*Paginafragment*.
══════
Hoe de shinkansen Japan veranderde

Binnenkort neemt Japan afscheid van de E4 Multi Amenities Express, ‘Max’ voor de kenners. Japan Railways East richtte een herdenkingshoekje in op station Tokyo, nam een lief spotje op en wijdde een zelfs een speciale website aan de dubbeldeks trein. Sentimenteel? Misschien, maar de E4 was dan ook niet zomaar een openbaar vervoersmiddel; het was een shinkansen.

Van Japan bestaat een aantal beroemde stockfoto’s. De door sakura omzoomde pagode, met op de achtergrond Mount Fuji, staat met stip op nummer één. Maar de kogeltrein die over een brug zoeft, met op de achtergrond wederom Japans hoogste berg, is een goede tweede. Met recht ook. De shinkansen, ‘nieuwe hoofdlijn’, is één van die typische vindingen waar Japan in de tweede helft van de 20e eeuw wereldwijd naam mee maakte: een goed idee, technologisch vernieuwend, in een strakke vormgeving.

Wereldwijde primeur

Toen de eerste shinkansen op 1 oktober 1964 de stations van Tokyo en Osaka verlieten, had Japan de wereldwijde primeur. De eerste hogesnelheidstrein ooit haalde een topsnelheid van 210 kilometer per uur. Daarmee was een enkeltje tussen de twee grote steden plots nog maar vier, in plaats van zesenhalf uur. Het sloot, anderhalve week voor het begin van de Olympische Spelen van dat jaar, precies aan bij wat de Japanse regering met het sportevenement voor ogen had. Het wilde het uit de as van de Tweede Wereldoorlog herrezen land opnieuw voorstellen aan de wereld.

De eerste ideeën voor de hogesnelheidstrein waren toen echter al ruim 30 jaar oud. In Japan reden sinds 1872 treinen, maar vooral regionaal, en uitsluitend op smalspoor. Dat was niet geschikt voor hoge snelheden. In de jaren ’30 ontstonden de eerste plannen voor een nationaal netwerk van hogesnelheidstreinen. De ontwerpers noemden ze dangan ressha, ‘kogeltreinen’, daarmee verwijzend naar de aerodynamische vormgeving en snelheid van hun gedroomde trein. Deze zou niet alleen in Japan, maar ook door onderzeese tunnels naar bezet Korea en (delen van) China moeten gaan rijden. Het kwam er niet van. Het einde van de oorlog keerde het tij. Japan lag in puin, en de kogeltrein bleef een droom.
══════
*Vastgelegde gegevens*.
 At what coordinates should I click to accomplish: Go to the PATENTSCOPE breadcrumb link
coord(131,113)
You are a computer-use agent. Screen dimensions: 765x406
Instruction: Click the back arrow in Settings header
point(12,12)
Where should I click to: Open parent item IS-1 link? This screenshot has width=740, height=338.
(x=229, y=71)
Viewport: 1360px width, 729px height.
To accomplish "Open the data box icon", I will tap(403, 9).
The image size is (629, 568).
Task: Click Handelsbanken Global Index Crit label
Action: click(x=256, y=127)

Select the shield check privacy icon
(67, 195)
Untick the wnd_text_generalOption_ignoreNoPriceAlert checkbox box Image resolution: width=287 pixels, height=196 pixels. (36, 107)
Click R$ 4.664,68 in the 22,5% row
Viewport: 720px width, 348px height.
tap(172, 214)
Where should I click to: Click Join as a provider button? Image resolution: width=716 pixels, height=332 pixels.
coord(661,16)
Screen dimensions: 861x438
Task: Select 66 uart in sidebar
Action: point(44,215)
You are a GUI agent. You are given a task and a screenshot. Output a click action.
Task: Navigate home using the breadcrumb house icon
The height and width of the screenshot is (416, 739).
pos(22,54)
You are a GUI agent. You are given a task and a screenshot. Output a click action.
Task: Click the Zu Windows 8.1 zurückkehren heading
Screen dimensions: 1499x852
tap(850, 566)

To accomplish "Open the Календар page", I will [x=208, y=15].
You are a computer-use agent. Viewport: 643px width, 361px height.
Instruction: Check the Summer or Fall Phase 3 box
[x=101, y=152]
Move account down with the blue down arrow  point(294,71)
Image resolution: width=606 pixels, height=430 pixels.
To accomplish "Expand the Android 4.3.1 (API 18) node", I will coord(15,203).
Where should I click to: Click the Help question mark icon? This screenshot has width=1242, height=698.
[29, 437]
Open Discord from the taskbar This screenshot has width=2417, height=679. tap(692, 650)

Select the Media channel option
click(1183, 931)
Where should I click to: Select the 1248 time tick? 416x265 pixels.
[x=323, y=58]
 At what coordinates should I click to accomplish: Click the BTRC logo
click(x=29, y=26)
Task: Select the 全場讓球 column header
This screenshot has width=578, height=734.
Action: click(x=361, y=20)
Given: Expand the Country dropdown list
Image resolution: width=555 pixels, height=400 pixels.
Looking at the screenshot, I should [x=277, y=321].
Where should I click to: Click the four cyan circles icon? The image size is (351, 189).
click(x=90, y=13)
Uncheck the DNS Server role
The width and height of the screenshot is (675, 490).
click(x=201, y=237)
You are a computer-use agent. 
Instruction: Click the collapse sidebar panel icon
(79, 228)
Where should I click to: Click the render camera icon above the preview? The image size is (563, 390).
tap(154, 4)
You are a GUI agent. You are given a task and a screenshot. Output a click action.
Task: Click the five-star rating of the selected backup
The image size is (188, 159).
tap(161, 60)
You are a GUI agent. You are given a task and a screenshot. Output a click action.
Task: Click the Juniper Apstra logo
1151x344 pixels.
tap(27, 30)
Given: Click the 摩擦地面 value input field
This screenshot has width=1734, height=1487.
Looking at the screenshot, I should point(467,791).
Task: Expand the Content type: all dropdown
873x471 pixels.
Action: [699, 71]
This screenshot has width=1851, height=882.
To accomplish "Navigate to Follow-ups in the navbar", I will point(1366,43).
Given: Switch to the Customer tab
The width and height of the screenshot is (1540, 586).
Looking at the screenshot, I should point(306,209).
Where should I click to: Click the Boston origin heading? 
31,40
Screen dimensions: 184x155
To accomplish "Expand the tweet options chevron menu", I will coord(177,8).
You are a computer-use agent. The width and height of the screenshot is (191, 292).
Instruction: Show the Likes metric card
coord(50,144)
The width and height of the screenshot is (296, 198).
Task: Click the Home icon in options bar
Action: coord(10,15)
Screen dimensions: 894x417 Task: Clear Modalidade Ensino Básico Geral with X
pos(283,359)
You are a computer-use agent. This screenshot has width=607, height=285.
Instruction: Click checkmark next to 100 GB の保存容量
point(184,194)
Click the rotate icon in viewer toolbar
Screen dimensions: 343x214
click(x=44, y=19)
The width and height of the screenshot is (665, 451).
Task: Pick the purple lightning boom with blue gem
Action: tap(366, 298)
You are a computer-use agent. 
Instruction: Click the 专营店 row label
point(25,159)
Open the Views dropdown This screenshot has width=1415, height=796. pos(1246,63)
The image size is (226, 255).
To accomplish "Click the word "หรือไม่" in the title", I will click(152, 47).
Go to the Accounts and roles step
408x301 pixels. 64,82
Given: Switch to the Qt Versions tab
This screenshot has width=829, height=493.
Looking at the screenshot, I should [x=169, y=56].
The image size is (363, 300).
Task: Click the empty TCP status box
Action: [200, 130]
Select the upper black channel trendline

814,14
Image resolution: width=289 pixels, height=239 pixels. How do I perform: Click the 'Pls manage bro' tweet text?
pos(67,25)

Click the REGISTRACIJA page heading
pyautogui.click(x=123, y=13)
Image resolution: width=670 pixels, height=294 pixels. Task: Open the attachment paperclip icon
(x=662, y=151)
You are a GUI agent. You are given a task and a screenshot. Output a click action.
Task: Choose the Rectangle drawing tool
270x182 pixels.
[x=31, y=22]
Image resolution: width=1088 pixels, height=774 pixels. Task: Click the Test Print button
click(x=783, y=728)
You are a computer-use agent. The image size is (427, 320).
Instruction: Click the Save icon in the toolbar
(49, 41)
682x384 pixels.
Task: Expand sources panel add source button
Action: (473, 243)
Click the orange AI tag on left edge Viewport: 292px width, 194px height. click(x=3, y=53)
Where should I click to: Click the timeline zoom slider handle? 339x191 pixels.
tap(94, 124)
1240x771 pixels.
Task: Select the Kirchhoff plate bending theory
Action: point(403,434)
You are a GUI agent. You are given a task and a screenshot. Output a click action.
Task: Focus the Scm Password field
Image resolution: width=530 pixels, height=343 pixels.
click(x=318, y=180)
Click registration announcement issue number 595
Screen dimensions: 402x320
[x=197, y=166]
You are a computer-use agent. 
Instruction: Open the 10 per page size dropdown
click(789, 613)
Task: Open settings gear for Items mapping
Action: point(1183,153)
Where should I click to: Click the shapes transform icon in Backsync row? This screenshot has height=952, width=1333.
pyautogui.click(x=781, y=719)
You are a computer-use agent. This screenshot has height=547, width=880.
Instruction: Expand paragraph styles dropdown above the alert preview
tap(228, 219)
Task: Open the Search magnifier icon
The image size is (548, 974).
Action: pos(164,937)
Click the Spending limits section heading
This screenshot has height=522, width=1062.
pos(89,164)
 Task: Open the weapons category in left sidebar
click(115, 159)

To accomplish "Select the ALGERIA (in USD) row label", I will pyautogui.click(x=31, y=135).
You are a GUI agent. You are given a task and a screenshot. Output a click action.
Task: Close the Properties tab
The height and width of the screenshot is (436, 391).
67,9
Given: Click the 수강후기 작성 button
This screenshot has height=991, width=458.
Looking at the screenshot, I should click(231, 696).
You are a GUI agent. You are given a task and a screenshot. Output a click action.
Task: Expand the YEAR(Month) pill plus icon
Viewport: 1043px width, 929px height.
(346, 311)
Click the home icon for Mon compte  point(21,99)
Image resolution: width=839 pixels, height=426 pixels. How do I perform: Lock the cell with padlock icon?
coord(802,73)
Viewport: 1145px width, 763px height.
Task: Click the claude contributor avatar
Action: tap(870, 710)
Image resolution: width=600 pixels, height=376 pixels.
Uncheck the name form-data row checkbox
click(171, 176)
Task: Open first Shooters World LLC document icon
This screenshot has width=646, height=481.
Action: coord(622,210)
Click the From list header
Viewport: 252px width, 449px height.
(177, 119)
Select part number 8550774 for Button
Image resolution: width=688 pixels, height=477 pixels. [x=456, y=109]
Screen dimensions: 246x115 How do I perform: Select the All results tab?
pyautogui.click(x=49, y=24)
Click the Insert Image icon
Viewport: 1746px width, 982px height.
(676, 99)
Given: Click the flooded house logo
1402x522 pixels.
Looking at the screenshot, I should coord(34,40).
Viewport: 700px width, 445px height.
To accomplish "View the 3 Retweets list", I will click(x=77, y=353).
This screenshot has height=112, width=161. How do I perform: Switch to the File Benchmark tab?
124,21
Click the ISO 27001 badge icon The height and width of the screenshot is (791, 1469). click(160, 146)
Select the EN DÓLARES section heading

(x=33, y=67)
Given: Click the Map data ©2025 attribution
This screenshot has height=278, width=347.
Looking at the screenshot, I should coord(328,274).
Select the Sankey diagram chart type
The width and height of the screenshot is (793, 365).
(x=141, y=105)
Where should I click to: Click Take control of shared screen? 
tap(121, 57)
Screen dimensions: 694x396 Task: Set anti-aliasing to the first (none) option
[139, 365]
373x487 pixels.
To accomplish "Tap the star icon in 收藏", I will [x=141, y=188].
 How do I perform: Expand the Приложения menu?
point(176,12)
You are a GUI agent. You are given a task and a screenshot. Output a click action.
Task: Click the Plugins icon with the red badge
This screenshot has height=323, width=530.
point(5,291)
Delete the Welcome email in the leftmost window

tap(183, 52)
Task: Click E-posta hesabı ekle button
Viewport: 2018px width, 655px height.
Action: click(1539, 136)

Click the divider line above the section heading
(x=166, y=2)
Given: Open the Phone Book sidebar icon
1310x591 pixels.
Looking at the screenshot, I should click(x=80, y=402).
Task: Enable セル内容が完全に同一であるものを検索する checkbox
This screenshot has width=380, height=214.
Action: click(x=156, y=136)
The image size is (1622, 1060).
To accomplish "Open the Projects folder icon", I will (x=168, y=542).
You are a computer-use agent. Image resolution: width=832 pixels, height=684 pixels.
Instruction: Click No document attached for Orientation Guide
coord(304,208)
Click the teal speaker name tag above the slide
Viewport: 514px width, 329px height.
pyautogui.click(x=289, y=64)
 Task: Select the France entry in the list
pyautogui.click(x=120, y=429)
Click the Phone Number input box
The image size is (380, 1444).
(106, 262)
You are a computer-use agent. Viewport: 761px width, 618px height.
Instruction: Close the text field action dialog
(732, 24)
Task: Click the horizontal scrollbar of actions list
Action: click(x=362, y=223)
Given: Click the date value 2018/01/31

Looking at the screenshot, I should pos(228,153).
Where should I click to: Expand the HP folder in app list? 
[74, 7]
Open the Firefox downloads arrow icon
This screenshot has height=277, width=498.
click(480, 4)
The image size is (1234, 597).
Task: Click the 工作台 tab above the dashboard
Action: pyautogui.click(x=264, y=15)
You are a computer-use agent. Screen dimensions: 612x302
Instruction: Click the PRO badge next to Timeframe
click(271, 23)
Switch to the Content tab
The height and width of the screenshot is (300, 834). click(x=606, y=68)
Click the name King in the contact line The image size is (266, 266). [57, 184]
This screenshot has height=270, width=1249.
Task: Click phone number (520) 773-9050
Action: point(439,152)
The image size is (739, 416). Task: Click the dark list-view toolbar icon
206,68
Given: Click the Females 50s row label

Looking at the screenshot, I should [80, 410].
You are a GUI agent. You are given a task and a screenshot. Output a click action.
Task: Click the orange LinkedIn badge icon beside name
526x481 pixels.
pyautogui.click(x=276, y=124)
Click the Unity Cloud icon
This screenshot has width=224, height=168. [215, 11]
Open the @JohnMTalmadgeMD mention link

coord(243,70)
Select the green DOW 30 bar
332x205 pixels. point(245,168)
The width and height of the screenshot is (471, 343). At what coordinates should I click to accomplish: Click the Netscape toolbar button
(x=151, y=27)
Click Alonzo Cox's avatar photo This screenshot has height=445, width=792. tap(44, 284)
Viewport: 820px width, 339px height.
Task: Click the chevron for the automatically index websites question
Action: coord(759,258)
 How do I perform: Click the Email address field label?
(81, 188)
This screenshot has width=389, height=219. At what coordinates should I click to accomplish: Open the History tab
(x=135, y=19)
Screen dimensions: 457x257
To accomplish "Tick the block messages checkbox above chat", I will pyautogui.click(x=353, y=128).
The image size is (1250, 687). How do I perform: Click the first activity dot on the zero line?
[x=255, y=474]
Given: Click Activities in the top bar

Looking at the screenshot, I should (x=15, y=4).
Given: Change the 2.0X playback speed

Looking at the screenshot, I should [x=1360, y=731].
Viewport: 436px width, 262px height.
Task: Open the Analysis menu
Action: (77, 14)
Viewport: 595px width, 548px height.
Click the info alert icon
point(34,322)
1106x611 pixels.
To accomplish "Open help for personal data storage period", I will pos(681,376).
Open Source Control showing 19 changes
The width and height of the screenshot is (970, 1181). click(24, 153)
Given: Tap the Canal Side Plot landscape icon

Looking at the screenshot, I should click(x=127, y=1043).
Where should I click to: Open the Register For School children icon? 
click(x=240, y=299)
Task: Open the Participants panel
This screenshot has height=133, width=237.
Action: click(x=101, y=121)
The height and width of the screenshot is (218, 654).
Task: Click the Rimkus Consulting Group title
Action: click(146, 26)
══════
*Schriftelijke opdracht*.
Zet de tekst over de shinkansen alstublieft voort, aansluitend op de laatste zin. Het materiaal staat los van de tekst over de shinkansen.

*Antwoord opdracht*.
Maar minder lang dan gedacht. De wederopbouw kwam verrassend snel op gang, mensen moesten makkelijk en snel naar de steden kunnen. Japan National Railways (JNR) stofte de plannen voor de hogesnelheidstrein af, en stelde Hideo Shima, één van ’s lands beste treiningenieurs, aan als projectleider. Shima bedacht eerder al een systeem waarbij elektrische motors individuele wagons konden aandrijven, in plaats van allemaal getrokken te worden door één locomotief. Dat principe werd leidend bij de ontwikkeling van de shinkansen. Het eerste traject tussen Tokyo en Osaka kreeg de poëtische naam Tokaido, ‘Oostelijke Zeeweg’, net als de beroemde hoofdweg uit de Edo-periode.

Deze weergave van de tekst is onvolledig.